> **GIVEN DATA**:
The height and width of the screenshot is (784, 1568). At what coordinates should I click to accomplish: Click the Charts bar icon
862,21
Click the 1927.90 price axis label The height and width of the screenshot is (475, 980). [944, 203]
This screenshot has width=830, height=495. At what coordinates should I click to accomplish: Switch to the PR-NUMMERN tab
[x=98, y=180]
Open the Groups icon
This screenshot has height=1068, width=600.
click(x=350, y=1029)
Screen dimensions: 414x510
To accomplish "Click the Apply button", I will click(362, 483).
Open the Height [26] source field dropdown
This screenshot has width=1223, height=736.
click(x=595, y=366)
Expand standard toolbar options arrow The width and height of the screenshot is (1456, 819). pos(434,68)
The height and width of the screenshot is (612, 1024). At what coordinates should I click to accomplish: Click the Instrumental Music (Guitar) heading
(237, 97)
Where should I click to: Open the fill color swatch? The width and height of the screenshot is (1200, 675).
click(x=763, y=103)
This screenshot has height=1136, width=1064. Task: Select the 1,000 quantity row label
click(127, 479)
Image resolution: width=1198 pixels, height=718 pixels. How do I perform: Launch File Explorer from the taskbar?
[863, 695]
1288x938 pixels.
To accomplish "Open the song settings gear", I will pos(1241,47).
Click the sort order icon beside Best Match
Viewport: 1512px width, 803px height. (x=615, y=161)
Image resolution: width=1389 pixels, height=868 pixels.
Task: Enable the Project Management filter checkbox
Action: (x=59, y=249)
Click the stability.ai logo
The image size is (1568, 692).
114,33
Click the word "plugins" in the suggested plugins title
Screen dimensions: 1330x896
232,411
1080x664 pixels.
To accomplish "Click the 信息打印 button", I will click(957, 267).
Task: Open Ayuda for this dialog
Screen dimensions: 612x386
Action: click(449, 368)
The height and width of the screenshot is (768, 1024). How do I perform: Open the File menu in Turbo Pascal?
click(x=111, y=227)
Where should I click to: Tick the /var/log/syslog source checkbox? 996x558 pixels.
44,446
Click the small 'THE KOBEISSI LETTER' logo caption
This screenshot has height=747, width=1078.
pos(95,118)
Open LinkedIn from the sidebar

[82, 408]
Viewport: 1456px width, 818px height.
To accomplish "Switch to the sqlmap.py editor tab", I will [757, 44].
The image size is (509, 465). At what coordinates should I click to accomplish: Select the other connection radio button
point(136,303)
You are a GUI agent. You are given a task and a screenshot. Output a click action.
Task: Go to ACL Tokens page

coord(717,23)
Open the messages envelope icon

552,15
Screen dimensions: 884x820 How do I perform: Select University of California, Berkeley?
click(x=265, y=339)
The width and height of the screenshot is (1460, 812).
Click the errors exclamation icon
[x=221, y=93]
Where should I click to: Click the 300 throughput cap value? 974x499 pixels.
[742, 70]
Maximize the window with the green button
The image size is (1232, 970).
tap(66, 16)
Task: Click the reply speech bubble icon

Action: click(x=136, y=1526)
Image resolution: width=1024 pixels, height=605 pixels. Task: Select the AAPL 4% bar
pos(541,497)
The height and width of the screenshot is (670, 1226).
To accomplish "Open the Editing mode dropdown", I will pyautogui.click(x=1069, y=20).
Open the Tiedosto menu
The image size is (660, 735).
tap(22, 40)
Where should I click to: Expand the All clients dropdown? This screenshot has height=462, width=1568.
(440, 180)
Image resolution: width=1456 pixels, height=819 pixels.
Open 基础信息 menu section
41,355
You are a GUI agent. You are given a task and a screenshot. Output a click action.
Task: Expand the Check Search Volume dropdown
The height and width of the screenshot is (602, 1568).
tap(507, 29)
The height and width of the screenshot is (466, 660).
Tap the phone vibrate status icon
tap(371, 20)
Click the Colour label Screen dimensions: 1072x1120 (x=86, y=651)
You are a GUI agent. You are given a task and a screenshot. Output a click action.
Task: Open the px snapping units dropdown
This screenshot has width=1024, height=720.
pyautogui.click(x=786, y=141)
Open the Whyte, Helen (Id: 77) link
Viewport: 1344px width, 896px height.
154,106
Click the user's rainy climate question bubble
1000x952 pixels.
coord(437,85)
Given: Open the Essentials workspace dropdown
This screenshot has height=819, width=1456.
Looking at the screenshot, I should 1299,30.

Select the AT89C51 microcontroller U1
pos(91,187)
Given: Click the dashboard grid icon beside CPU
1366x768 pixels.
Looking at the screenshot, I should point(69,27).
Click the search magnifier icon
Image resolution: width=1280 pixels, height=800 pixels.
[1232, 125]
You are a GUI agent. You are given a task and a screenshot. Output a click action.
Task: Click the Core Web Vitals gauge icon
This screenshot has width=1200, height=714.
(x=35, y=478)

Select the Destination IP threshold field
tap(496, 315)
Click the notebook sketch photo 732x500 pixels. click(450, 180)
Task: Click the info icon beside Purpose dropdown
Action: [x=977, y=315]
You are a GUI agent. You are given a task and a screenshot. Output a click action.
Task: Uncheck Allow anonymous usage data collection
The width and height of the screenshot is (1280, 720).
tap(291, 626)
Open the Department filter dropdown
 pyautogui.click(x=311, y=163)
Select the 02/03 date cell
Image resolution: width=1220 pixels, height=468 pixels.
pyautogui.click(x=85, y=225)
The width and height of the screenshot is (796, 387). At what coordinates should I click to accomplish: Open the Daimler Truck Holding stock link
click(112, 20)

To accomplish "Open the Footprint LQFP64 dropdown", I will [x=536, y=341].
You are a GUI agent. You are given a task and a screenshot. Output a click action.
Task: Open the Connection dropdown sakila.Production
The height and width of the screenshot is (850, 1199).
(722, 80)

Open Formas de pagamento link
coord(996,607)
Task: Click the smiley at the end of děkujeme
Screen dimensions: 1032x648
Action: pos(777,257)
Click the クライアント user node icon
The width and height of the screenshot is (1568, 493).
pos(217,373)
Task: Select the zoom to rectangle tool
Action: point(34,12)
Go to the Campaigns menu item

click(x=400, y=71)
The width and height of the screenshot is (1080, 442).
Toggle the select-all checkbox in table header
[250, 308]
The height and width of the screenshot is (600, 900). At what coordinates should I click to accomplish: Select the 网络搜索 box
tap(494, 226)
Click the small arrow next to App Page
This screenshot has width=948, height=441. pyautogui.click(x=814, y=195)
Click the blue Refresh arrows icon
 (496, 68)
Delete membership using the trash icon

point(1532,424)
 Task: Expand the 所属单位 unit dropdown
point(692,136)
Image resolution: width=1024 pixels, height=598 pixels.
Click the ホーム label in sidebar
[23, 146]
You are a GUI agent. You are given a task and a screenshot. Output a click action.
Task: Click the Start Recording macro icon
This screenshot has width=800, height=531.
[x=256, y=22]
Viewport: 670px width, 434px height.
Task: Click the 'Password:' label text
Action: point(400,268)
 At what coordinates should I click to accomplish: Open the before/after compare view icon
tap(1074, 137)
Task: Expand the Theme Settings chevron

> **THE PROBLEM**: Collect every line in the lines above that contains the word "resolution", with case counting.

> **WORKED SOLUTION**:
Image resolution: width=1198 pixels, height=718 pixels. How do I perform: Launch File Explorer from the taskbar?
Image resolution: width=1389 pixels, height=868 pixels.
Image resolution: width=1024 pixels, height=605 pixels. Task: Select the AAPL 4% bar
Image resolution: width=1456 pixels, height=819 pixels.
Image resolution: width=1280 pixels, height=800 pixels.
Image resolution: width=1220 pixels, height=468 pixels.
Image resolution: width=1024 pixels, height=598 pixels.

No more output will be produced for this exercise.